Life is full of stressful events such as difficult relationships, demanding work, health problems, money issues, too much to do in too little time. When the level of stress exceeds your ability to cope, you may suffer from physical and emotional symptoms such as
- Headaches and backaches
- Frequent illnesses or accidents
- High blood pressure
- Fatigue and sleep problems
- Depression, anxiety, and panic
- Irritability and mood swings
- Chronic pain
- Heart disease
Stress is responsible for lost work days, reduces your ability to perform effectively, and erodes both personal and professional relationships.'
Mindfulness is a way of learning to relate directly to whatever is happening in your life, a way of being responsible for your life, a way of doing something for yourself that no one else can do for you: consciously and systematically working with your own stress, pain, illness, or the challenges and demands of everyday life. You will learn how to slow down, to recognize the warning signs of stress reactions, and to stay focused and relaxed in ways that enhance the body’s natural adaptive and healing abilities and the mind’s ability to choose healthy responses. Mindfulness helps to calm people who are receiving medical care and is an essential foundation for other stress reduction techniques. Some of the benefits of learning mindfulness are:
- More ease and equilibrium in every aspect of life
- Increased clarity, choice, and balance
- Deeper understanding of emotions and thoughts and how they interact
- More refined sensory awareness
- Less suffering from physical and mental difficulties
- More calm and contentment
- Heightened appreciation of life
Research on mindfulness at the University of Massachusetts Medical Center and at the Harvard Medical School shows that the majority of people who attend an eight-week mindfulness-based stress reduction course reported lasting improvement in both physical and psychological symptoms from conditions such as heart disease, migraine headaches, some auto-immune diseases, obsessive thinking, anxiety, depression, and hostility. They also report an increased ability to relax, greater energy and enthusiasm for life, improved confidence and self-esteem, and more effective coping with both short-term and long-term stress.
Mindfulness research at UNC has demonstrated benefits for individuals with irritable bowel syndrome . Ongoing clinical studies examine the efficacy of mindfulness training for preventing diabetes and in helping sufferers of neck pain.

Given records:
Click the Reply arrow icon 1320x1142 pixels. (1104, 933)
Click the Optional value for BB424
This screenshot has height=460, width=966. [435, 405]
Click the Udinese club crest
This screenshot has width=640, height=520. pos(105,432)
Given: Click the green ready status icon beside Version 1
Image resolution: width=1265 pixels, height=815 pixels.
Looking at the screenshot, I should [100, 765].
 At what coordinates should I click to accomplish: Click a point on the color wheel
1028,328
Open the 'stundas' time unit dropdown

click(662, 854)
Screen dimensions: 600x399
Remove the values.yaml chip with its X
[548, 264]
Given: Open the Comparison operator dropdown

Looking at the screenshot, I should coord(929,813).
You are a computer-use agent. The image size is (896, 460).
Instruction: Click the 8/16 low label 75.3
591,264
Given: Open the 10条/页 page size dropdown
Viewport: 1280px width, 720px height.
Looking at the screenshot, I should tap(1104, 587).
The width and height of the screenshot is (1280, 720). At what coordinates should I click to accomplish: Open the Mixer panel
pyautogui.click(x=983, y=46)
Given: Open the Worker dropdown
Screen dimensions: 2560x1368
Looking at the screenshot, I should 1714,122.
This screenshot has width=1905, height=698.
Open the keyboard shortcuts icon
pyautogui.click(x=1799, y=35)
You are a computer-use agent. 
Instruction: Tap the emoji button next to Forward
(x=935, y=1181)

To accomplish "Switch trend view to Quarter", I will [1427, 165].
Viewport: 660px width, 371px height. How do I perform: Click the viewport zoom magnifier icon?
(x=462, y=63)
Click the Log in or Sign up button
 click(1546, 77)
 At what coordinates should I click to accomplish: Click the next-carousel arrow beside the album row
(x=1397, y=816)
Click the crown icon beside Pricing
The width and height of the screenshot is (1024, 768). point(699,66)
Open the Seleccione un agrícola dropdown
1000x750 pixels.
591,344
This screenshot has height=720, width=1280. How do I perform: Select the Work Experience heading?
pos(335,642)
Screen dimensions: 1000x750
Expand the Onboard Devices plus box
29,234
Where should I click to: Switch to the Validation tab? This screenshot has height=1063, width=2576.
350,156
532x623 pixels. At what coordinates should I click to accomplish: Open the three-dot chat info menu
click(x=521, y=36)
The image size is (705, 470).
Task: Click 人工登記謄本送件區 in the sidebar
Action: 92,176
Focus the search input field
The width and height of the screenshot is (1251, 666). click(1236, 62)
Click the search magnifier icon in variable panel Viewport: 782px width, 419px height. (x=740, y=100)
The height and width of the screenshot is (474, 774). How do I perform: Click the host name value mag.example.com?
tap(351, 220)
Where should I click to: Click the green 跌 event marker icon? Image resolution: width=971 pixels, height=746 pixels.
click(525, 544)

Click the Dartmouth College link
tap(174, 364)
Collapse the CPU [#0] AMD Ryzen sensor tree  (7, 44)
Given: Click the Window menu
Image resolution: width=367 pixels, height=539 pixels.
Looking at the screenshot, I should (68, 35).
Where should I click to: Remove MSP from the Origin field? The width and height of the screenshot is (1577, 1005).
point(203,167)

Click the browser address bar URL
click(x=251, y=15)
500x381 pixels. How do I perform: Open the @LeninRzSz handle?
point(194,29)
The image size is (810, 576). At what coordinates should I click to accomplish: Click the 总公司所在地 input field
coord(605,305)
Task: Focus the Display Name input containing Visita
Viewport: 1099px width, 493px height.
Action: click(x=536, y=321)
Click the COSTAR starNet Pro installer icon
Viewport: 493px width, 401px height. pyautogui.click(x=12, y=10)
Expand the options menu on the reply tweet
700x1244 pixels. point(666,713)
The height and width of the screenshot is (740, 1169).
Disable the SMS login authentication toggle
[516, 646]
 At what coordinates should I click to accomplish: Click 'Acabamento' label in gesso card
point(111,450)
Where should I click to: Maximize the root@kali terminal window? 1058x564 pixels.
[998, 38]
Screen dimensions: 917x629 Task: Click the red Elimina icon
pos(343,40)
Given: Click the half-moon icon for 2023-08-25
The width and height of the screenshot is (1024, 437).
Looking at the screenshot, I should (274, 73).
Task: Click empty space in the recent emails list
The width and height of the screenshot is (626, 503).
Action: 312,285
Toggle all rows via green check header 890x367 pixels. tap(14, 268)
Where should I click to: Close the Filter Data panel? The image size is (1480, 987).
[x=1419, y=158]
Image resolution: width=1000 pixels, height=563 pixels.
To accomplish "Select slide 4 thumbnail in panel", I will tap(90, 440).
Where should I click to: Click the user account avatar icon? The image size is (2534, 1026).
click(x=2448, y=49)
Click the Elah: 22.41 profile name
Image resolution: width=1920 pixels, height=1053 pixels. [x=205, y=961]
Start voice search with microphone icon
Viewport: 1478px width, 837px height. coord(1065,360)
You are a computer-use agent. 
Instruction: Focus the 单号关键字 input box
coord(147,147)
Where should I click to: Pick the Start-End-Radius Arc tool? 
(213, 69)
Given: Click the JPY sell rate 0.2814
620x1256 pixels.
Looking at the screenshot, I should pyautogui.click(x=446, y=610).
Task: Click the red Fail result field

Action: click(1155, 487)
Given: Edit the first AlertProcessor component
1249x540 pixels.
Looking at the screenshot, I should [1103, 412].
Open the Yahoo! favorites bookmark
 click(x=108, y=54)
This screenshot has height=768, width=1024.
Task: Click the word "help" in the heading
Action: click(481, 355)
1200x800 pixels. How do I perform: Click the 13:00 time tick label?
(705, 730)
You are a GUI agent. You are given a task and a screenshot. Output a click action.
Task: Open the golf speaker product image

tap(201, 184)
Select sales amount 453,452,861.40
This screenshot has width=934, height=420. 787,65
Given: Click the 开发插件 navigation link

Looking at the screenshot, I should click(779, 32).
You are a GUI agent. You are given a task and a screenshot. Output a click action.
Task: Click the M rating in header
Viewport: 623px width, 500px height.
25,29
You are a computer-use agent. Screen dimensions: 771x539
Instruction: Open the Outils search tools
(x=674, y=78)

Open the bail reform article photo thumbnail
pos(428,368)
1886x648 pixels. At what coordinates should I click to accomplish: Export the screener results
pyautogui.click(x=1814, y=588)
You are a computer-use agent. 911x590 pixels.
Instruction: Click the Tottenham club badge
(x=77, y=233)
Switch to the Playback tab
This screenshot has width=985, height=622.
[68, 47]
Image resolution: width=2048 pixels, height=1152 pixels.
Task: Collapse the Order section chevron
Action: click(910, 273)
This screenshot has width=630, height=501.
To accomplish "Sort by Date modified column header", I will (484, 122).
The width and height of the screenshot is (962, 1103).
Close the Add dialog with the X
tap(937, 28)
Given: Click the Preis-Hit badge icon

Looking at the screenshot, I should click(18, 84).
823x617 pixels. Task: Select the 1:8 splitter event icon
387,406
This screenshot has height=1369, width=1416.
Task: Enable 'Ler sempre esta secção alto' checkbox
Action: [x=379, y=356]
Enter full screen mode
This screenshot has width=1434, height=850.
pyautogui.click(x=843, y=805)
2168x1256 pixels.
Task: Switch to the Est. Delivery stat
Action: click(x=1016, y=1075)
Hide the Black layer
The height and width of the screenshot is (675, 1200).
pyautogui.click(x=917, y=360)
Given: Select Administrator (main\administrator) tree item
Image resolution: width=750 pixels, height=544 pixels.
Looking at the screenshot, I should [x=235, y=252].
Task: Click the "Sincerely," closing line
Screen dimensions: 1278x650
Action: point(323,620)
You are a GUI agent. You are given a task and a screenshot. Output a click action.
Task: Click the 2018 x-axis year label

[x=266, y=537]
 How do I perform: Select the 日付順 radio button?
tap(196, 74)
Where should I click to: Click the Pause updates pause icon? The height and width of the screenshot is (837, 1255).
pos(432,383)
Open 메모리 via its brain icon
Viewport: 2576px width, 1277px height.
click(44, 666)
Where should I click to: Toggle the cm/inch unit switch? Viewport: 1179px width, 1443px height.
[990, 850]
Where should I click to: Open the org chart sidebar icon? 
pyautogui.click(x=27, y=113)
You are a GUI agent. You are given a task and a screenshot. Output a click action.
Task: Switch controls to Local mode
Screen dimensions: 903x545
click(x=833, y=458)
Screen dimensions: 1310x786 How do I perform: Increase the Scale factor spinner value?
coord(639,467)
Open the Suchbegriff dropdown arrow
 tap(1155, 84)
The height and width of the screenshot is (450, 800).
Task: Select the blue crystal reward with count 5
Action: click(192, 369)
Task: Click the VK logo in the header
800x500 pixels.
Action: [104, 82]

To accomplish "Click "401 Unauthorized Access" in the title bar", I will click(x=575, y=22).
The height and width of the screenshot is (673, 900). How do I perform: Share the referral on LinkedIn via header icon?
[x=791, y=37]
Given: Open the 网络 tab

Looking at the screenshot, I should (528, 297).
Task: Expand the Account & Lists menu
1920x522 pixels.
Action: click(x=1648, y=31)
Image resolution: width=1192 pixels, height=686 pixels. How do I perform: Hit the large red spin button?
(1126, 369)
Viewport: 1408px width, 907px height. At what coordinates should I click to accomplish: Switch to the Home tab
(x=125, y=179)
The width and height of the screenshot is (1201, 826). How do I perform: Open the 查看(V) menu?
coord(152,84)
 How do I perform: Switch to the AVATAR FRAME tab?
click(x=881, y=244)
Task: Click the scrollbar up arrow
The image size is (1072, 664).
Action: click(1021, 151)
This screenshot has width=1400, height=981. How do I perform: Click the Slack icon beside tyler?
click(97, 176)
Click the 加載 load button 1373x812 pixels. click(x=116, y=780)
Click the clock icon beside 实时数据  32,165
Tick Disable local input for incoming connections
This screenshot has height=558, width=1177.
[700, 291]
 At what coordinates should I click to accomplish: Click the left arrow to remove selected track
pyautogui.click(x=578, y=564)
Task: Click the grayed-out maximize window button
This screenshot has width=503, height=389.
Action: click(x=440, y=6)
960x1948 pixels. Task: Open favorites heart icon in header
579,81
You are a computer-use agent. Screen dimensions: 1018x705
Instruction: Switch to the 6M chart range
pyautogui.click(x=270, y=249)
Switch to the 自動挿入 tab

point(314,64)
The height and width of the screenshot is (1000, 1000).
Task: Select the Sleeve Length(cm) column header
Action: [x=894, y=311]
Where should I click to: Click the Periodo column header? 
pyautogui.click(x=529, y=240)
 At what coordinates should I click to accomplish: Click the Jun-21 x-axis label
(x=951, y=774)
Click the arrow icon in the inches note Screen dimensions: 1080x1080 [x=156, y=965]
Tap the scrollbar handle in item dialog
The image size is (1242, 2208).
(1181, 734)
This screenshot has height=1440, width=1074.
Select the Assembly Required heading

Tasks:
(a) In the text on stress and mindfulness, how long is the stress reduction course described in the research at the University of Massachusetts Medical Center and Harvard Medical School?
(b) Reproduce the part of the text on stress and mindfulness that opens with the words containing "Mindfulness research at" and closes with "of neck pain.".

Set of answers:
(a) Eight weeks.

(b)
Mindfulness research at UNC has demonstrated benefits for individuals with irritable bowel syndrome . Ongoing clinical studies examine the efficacy of mindfulness training for preventing diabetes and in helping sufferers of neck pain.